Section 1557 Final Rule
The ACA’s Section 1557 is a very brief statement, prohibiting discrimination “under, any health program or activity, any part of which is receiving Federal financial assistance,” on the basis of “race, national origin, sex, religion, or color”. [4] The final rule [5] implementing this section of the law was published on May 6, and has implications for certain employers as health plan sponsors. Many employers will either not be impacted at all, while others will be able to rely on their fully insured carriers to comply with this law. However self insured employer plans that receive federal funding will need to take notice. For example, if an employer is a health care entity itself (such as a hospital), and receives federal financial assistance such as Medicare payments, then the result is that all the employer’s operations are subject to ACA Section 1557. Even employers that are not themselves health care entities, but whose health plan receives federal funding through Medicare or Medicaid payments, would be subject to 1557.

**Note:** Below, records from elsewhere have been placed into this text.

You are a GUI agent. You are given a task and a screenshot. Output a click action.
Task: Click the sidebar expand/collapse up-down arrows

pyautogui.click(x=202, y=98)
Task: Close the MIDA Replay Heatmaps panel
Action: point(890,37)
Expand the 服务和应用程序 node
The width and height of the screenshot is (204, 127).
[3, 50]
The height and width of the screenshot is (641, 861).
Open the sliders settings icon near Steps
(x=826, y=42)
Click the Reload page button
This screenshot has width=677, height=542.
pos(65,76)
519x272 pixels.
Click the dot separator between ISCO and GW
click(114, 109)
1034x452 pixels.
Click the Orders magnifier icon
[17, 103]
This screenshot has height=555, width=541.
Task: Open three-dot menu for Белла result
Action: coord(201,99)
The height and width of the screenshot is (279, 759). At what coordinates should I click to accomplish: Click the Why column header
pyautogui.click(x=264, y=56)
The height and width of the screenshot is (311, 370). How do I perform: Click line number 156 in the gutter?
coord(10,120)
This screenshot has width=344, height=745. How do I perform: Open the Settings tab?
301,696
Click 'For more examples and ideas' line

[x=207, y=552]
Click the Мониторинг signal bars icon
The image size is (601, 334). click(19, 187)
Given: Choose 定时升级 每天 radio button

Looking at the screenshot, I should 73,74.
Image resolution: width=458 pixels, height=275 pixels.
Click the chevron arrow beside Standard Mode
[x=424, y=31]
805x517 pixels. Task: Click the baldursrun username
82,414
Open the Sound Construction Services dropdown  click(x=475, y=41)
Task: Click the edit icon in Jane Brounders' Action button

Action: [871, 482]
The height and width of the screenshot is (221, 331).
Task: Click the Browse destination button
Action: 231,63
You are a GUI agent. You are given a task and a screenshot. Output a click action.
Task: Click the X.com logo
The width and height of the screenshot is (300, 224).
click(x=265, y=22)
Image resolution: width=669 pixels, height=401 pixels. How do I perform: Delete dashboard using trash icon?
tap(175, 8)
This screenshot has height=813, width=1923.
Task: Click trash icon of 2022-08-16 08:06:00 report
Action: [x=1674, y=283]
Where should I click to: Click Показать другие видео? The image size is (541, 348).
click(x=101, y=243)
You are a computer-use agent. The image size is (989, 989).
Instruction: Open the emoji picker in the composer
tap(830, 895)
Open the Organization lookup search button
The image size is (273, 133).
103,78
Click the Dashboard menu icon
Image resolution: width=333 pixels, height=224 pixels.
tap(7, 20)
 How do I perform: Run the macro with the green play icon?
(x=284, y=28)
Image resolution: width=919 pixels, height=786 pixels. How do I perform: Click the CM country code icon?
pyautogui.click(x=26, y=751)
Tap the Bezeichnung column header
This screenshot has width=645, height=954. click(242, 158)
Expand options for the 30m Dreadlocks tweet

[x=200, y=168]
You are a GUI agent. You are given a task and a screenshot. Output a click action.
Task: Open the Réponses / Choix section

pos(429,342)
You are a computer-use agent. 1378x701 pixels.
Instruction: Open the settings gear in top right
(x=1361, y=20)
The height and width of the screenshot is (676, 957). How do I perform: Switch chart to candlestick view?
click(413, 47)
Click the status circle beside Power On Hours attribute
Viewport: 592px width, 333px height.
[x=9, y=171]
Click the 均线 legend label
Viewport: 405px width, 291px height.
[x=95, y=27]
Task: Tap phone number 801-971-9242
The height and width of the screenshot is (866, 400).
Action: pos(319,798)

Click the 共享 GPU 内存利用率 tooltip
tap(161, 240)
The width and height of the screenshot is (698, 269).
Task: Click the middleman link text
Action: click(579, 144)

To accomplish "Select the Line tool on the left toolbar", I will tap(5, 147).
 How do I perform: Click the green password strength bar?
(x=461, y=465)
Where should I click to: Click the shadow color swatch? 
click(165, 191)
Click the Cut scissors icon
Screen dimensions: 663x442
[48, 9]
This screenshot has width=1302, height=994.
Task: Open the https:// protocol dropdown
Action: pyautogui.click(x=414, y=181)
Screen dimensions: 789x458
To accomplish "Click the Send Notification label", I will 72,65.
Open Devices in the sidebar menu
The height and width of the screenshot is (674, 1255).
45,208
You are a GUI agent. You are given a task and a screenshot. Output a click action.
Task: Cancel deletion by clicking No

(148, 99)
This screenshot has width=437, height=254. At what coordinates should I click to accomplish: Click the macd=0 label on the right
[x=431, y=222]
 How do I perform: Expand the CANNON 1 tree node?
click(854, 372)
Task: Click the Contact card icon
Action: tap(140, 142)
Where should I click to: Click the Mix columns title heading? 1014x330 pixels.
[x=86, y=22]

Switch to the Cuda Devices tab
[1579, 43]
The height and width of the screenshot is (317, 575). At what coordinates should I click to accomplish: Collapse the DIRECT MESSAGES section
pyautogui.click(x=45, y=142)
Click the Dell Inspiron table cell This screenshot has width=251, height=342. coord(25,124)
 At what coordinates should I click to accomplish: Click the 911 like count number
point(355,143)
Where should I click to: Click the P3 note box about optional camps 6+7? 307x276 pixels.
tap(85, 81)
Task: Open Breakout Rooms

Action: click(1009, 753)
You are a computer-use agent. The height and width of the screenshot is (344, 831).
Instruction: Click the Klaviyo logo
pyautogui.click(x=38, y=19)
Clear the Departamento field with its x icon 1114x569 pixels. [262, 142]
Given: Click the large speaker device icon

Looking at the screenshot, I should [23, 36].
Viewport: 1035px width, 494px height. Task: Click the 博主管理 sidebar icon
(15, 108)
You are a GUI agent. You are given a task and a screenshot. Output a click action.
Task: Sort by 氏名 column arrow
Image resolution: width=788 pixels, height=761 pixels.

No Surprise Act- Billing Disputes
Now that we are about two years into the No Surprise Act (NSA) implementation, it should come as no surprise that the courts are split on billing dispute challenges. Providers are at odds with insurance carriers when it comes to enforcement of independent dispute resolution (IDR) awards, as well as the amount of the awards. For example, the US District Court for the District of New Jersey [6] ruled in favor of arbitration award enforcement against the challenge brought by a physician practice, while the US District Court for the Northern District of Texas dismissed [7] a similar suit, finding there is no private right to sue under the NSA. Where does this leave us? We are squarely in the gray area where NSA billing disputes arise under employer sponsored health plans. The good news is that employees are not left to deal with surprise bills, as they are directed to be settled between carriers and providers, outside of individuals’ hands.
IRS
Sections 6055 and 6056
The 4980H(a) and (b) penalty figures for 2025 have been announced, and for the first time since the law’s enactment, these amounts will decrease from 2024:
4980H(a): If Employer does not offer coverage to 95% of its full time employees, and one employee receives a subsidy to purchase insurance on the Health Exchange, the Employer is subject to a penalty equal to $2,900 x every full time employee (minus 30).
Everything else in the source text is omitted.